Joe Hill é o típico escritor que acredita mais no potencial da premissa e situações da sua história, do que em seu poder narrativo enquanto contador de contos de terror, e ficção fantástica. Tal como um Stephen King da vida, e seus clones e seguidores aspirantes a contadores, também, Hill conjura em O Pacto uma alegoria semi criativa para uma vida regida pelo desespero, e uma constante sensação de desolação sobre tudo, e todos. Uma alegoria fantasmagórica e sobrenatural, esta, que nos remete a casos extremos onde o ser humano se reduz a seus instintos mais básicos a fim de se proteger das agruras que o destino, e suas escolhas pessoais, reservam-no sem dó nem piedade.
Tudo que o pobre Ignatius Perrish precisa é de um abraço, e nós sabemos disso. Quando Ig (como é chamado na narrativa ágil, e em terceira pessoa) perde sua namorada, todos o acusam de tê-la matado, e ninguém está disposto a acreditar no contrário. Revoltado contra a humanidade e suas crenças, ele mija em símbolos católicos, o que, aparentemente faz brotar em sua cabeça um par de chifres que ninguém enxerga além dele mesmo, e poderes diabólicos que tornam Ig a encarnação (ainda) humana do próprio Lúcifer. Envolto em seus novos “dons”, Ig passa a descobrir o pecado e os desejos mais impronunciáveis de seus pais, amigos e colegas, quase sempre fracos e suscetíveis ao erro, como se a natureza humana precisasse de apenas um empurrãozinho para ser deliciosamente perversa.
Tal catarse do personagem é fortemente ignorada, em O Pacto, para proporcionar discursos sobre o caráter ambíguo do homem, ou o papel das tentações e dias ruins na trajetória das pessoas em suas vidas tão frágeis, e turvas. Contudo, Joe Hill se mostra um escritor desinteressado ao verdadeiro potencial de sua obra, ou a apologias ao satanismo, indo ao encontro da espetacularização das situações que condizem com os poderes sobrenaturais de Ig, sempre envolvendo alguma bomba, fogo, tridentes e imensos flashbacks, artifícios de funcionalidade barata na história (em certo momento, o uso do número 666 é especialmente ruim), ao invés de se valer de quaisquer reflexões ou temas a enriquecer o romance.

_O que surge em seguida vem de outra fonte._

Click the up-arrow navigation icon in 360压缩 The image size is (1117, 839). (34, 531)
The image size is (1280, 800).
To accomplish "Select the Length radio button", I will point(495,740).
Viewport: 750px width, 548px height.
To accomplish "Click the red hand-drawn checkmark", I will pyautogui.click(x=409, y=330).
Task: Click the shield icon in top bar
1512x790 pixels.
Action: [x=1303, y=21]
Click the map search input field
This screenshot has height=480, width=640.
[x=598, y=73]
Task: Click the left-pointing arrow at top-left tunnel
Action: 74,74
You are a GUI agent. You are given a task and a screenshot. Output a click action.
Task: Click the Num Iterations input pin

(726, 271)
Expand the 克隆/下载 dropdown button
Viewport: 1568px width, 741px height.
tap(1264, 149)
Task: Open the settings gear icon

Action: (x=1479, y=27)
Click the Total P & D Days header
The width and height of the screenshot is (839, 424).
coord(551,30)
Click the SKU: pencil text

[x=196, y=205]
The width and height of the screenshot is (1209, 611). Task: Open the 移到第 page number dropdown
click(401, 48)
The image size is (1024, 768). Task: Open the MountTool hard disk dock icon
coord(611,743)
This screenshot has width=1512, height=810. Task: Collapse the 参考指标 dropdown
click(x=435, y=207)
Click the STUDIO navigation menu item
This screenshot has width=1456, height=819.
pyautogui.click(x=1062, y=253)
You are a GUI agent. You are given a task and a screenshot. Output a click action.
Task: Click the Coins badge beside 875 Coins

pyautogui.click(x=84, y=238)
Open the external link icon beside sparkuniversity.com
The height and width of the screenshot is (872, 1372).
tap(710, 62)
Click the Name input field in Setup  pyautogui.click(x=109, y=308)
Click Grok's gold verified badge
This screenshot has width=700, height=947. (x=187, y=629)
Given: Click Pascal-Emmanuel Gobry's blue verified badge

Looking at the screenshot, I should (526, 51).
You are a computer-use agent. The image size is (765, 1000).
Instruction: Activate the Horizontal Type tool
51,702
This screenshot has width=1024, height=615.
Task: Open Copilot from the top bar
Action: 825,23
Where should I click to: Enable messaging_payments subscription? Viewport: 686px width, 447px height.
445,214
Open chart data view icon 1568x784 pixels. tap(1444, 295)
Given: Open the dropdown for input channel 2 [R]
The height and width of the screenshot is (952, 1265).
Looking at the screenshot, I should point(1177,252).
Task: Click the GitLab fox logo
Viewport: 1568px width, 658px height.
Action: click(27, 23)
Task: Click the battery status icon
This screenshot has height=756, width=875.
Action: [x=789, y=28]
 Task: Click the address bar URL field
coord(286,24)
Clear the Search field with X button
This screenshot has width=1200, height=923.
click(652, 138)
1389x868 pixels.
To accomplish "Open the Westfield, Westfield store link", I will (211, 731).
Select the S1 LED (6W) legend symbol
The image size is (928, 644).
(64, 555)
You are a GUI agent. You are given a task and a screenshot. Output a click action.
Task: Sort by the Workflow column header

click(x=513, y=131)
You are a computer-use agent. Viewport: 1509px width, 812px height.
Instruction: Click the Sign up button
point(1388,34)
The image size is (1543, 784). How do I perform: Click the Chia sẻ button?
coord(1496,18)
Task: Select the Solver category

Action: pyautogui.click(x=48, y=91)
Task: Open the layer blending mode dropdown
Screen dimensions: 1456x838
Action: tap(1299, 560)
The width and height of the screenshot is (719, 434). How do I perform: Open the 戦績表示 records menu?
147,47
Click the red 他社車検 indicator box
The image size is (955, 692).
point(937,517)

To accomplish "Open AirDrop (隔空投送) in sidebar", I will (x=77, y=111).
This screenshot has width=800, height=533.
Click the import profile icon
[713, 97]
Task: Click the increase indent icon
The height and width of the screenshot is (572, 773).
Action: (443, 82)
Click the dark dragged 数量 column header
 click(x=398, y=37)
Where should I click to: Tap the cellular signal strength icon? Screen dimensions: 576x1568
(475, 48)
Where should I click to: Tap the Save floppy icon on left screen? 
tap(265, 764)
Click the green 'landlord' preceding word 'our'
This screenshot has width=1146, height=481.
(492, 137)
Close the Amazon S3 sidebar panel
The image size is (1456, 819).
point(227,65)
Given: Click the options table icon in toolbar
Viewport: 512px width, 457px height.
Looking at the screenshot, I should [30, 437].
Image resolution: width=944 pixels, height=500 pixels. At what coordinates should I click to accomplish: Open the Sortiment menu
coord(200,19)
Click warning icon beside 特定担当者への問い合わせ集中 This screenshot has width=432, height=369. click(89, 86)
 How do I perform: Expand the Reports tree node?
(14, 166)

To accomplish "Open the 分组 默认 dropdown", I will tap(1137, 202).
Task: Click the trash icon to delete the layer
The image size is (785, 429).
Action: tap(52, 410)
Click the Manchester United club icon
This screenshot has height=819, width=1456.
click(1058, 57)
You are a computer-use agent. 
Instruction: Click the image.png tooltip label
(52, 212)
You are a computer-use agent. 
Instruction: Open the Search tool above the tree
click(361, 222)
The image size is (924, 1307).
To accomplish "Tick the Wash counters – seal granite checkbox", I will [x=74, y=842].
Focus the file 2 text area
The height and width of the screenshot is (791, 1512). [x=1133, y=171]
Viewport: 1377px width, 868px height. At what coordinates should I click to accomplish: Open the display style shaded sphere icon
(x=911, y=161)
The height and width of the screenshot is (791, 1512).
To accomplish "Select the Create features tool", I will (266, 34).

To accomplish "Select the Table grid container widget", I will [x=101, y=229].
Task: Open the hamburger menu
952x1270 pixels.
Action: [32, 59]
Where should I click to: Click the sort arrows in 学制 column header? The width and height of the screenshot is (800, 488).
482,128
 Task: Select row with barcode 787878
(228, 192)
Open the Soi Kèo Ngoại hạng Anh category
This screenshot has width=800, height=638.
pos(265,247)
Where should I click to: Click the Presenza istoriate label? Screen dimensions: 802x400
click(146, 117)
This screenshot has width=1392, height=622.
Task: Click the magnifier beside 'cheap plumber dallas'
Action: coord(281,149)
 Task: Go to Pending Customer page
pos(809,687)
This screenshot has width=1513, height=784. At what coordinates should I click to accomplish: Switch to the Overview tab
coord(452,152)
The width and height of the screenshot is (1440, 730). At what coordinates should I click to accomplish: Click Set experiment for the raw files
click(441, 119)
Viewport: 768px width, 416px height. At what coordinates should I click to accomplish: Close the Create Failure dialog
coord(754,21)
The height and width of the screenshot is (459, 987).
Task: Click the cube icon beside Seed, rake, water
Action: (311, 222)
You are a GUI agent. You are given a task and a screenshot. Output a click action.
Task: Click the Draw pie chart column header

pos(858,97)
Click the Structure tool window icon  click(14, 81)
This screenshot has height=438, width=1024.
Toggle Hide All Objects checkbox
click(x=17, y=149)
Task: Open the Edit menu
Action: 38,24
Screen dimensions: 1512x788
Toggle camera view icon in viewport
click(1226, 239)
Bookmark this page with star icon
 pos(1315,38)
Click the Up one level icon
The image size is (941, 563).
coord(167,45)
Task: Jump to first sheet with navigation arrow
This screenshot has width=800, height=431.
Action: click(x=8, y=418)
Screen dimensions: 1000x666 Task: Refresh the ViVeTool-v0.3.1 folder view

É o preço que uma obra paga, em suposição, para ser orgulhosamente mainstream.
No isolamento de Ig decorrente da sua evolução, ou melhor, sua involução moral e digna na figura do próprio Diabo que usa e abusa de todos, fica-nos claro que Ig só poupa o irmão Terry, sendo ele sua última ligação com a humanidade, e seu último vestígio de respeito ao próximo, após a tempestade perfeita de tragédias e rancores que mudariam seus rumos, para a eternidade. Ao amaldiçoar qualquer criatura que passe pelo seus caminhos de pura condenação, e dor eterna, Ig é um personagem fascinante por sua perfídia que só cresce, sua ardilosidade absoluta, e todas as outras qualidades que nos levam a amar outras figuras icônicas, tais como o Coringa, o clássico vilão do Batman (muitos preferem ele ao herói justamente por isso).
Mesmo assim, é uma pena Hill ter falhado em não desejar se aprofundar tematicamente na consciência e nas consequências dos atos do personagem, tão carente de amor, aceitação, e empatia. O Pacto, publicado no Brasil pela editora Sextante, apresenta um ritmo alucinante que casa muito bem com a percepção mais impaciente das novas gerações; algo que tampouco favorece a longevidade e o impacto da história nos leitores que procuram, de fato, uma boa literatura de horror, e que não se apoia em essência e larga escala nos arquétipos mais gratuitos do seu gênero.